Jonan ketika dia sampai dipuncak
karirnya sebagia TOP executive Citibank , dia memilih mundur dan mewakafkan
hidupnya untuk negara. Dia bekerja di PT.KA , gajinya hanya 10% dari gajinya di
CItibank tapi karena itu PT.KA sukses. Kini dia jadi Menteri gajinya hanya 20%
dari gajinya di Citibank dan dia akan menjadikan Insfrastutkur transfortasi
Indonesia berkelas dunia. Ridwan Kamil sebelum menjadi walikota ,honornya sudah
6 digit sebagai arsitek kelas dunia. Jabatannya sebagai walikota tidak membuat
income nya bertambah malah defisit. Tapi pengabdiannya sebagai walikota Bandung
menghasilkan prestasi lebih baik dibandingkan walikota sebelumnya.Ibu Susi, sebelum jad Menteri Kelautan
adalah pengusaha sukses dibidang perikanan dan penerbangan. Walau gaji menteri hanya 5% dari gajinya sebagai CEO kelompok usahanya namun dia
tidak menolak untuk diangkat sebagai menteri. Mengapa? Jokowi tidak memberikan
janji gaji dan fasilitas tapi Jokowi memberikan jalan baginya untuk
melaksanakan visi dan misinya ujntuk berbuat sesuatu bagi nelayan pada
khususnya dan negara pada umumnya. Liatlah prestasinya ketika menjabat Menteri.

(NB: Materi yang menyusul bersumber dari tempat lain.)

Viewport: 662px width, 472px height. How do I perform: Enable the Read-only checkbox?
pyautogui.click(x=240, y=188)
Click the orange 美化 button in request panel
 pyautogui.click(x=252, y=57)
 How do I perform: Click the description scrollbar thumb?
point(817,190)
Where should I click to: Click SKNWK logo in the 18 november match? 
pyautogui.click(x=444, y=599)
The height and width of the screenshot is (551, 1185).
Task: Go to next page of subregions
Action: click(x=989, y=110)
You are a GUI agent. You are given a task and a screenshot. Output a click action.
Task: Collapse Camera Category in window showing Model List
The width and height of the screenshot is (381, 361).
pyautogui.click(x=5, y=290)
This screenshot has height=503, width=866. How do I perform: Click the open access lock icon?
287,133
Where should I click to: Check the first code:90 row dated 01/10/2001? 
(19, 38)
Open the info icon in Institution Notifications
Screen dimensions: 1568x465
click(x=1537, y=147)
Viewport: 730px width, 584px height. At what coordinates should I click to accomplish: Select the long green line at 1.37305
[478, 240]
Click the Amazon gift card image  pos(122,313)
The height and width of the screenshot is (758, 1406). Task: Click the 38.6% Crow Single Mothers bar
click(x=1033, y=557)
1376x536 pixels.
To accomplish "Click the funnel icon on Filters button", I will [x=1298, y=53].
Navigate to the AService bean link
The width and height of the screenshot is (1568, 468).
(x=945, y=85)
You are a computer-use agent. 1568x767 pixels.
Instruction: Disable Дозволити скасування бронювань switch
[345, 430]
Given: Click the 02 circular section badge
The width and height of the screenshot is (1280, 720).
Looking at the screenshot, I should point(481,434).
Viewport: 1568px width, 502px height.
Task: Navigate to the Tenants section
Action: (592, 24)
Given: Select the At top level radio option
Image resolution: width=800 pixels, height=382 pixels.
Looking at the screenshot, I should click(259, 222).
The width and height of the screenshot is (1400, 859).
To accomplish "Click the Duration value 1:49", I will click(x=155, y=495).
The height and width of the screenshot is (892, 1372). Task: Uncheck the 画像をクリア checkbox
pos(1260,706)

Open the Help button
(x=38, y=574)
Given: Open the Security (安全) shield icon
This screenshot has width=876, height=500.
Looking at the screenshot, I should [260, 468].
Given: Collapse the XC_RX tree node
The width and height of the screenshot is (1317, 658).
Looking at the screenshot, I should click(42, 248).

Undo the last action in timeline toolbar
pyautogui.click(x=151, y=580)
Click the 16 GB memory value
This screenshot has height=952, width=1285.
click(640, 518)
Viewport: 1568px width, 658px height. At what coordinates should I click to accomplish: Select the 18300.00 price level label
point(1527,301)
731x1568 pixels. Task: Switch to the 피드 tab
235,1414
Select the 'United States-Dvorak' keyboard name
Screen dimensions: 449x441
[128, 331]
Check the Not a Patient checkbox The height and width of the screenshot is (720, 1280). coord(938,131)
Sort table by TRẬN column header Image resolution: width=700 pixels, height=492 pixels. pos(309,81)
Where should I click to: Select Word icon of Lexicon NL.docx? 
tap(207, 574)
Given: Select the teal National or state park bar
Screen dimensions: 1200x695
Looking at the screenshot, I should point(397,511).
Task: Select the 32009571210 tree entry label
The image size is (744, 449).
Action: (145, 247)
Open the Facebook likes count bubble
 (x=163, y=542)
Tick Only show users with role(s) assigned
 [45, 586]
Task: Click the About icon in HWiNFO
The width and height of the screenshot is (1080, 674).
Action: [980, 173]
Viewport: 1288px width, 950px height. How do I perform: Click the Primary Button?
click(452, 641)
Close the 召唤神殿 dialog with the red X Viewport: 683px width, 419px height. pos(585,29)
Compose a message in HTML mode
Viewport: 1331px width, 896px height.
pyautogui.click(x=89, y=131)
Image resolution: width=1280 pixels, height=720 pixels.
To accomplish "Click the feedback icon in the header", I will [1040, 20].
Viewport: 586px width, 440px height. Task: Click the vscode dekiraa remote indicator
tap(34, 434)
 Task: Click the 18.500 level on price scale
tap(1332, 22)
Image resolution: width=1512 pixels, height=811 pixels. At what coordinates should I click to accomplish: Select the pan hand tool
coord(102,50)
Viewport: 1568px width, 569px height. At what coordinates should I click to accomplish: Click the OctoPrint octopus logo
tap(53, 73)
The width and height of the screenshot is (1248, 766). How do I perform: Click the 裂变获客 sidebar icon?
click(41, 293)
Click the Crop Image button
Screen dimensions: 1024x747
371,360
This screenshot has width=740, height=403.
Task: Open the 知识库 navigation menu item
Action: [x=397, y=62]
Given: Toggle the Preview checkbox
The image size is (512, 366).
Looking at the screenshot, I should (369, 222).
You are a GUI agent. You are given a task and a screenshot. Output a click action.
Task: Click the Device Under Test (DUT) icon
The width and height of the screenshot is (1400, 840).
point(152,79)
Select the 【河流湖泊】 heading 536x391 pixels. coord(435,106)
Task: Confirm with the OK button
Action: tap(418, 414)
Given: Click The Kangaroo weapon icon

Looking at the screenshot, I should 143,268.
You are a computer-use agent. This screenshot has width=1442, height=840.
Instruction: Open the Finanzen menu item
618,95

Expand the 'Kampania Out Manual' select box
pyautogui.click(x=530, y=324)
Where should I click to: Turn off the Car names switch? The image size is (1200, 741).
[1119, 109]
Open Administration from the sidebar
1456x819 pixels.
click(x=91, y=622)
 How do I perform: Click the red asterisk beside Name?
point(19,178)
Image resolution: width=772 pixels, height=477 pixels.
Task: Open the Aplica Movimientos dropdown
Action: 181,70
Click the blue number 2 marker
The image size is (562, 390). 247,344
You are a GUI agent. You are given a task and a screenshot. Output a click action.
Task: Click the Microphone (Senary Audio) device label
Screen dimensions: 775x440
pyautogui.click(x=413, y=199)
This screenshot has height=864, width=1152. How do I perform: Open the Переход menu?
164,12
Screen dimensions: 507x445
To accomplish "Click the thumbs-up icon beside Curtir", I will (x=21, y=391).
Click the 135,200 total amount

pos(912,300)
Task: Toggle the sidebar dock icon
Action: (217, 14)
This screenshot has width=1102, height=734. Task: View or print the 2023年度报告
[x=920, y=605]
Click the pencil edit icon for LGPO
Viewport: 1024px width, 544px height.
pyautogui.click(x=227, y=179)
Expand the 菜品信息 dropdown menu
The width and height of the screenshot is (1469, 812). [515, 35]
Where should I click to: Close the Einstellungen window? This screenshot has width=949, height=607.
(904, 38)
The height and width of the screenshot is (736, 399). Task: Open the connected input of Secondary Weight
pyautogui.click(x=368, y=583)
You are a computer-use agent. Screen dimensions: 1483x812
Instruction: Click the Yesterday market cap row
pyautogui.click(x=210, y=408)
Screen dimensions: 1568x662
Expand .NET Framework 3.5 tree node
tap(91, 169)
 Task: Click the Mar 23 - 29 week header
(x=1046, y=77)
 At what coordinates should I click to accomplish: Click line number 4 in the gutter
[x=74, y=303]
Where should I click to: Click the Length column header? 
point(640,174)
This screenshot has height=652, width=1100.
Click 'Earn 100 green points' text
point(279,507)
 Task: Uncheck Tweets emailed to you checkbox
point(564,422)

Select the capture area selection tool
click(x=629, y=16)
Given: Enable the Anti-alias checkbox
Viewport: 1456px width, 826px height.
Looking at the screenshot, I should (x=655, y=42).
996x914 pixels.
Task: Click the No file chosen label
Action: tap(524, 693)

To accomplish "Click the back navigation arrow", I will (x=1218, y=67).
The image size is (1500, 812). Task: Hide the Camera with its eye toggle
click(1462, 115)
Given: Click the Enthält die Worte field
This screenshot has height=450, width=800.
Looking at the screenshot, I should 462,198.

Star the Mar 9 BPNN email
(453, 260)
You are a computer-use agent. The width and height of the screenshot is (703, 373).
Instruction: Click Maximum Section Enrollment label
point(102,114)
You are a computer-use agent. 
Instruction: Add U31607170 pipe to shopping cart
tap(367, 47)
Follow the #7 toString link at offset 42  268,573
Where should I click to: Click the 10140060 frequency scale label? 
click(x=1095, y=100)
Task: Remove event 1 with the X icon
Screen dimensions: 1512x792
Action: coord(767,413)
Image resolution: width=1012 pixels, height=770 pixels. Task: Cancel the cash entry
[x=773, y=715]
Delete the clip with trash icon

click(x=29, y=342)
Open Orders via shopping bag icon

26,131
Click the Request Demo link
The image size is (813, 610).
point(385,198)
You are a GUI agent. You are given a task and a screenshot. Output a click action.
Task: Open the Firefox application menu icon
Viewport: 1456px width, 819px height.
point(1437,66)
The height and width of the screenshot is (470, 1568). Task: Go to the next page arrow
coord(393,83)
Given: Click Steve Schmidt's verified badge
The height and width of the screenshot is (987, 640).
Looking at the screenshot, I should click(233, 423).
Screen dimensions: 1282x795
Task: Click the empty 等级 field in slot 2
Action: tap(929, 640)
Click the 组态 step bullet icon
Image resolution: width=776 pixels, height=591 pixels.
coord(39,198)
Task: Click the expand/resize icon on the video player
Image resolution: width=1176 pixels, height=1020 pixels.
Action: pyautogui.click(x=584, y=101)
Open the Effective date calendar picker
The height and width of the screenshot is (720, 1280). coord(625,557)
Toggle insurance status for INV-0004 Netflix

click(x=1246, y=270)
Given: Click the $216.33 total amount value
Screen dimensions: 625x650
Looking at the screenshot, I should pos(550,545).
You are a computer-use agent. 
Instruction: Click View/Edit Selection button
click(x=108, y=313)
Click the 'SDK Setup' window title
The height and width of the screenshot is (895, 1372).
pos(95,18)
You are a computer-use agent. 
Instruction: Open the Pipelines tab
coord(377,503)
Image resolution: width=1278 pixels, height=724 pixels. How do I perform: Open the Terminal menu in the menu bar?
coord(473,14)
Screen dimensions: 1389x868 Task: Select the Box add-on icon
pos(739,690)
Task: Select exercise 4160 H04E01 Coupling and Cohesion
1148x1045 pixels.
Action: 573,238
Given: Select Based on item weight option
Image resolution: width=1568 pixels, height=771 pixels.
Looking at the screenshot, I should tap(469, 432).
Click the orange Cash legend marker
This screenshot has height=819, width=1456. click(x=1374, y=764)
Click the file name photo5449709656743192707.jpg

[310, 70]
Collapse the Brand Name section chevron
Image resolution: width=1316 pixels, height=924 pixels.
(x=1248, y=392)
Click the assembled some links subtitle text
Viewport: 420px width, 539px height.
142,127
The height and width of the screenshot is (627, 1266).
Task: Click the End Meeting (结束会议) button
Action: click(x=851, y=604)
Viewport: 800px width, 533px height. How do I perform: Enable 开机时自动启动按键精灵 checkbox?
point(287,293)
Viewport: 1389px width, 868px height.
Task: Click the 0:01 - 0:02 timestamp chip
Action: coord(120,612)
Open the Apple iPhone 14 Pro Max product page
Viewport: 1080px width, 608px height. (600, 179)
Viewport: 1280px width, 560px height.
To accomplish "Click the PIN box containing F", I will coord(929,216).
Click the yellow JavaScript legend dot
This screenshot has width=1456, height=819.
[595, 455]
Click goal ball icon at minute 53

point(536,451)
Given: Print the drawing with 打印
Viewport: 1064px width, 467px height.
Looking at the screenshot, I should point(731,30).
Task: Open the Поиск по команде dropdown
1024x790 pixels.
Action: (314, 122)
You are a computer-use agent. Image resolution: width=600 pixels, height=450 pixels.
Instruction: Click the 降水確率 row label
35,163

Jokowi sebelum jadi walikota Solo akhirnya jadi presiden adalah pedagang
berkelas dunia yang punya outlet perdagangan dibeberapa negara. Mereka , Jonan,
Ibu Susi, Ridwan Kamil, Jokowi, bukanlah tergolong konglomerat tapi
mereka mapan secara materi. Karena itulah mereka tidak ragu untuk berbuat baik
dan tidak mungkin bisa disuap.Mereka sudah selesai dengan dirinya.
Mereka pekerja keras sejak usia muda.Mereka
kreatif dan mandiri. Pada usia relatif muda mereka sudah mapan. Pada usia
produktif bagi ukuran orang Indonesia karena
belum masuk usia pension, mereka menentukan sikap untuk memilih jalur
pengabdian lewat kepemimpinan di Pemerintahan. Ini merupakan langkah yang
sangat ekstrim bagi ukuran manusia pada masa kini. Dimana orang berlomba lomba
untuk mengejar kesenangan diri dan menumpuk harta. We should live and labor in
our time that what came to us as seed may go to the next generation as blossom,
and that what came to us as blossom may go to them as fruit. This is what we
mean by progress. Demikian yang ditulis oleh Henry Ward Beecher dalam bukunya.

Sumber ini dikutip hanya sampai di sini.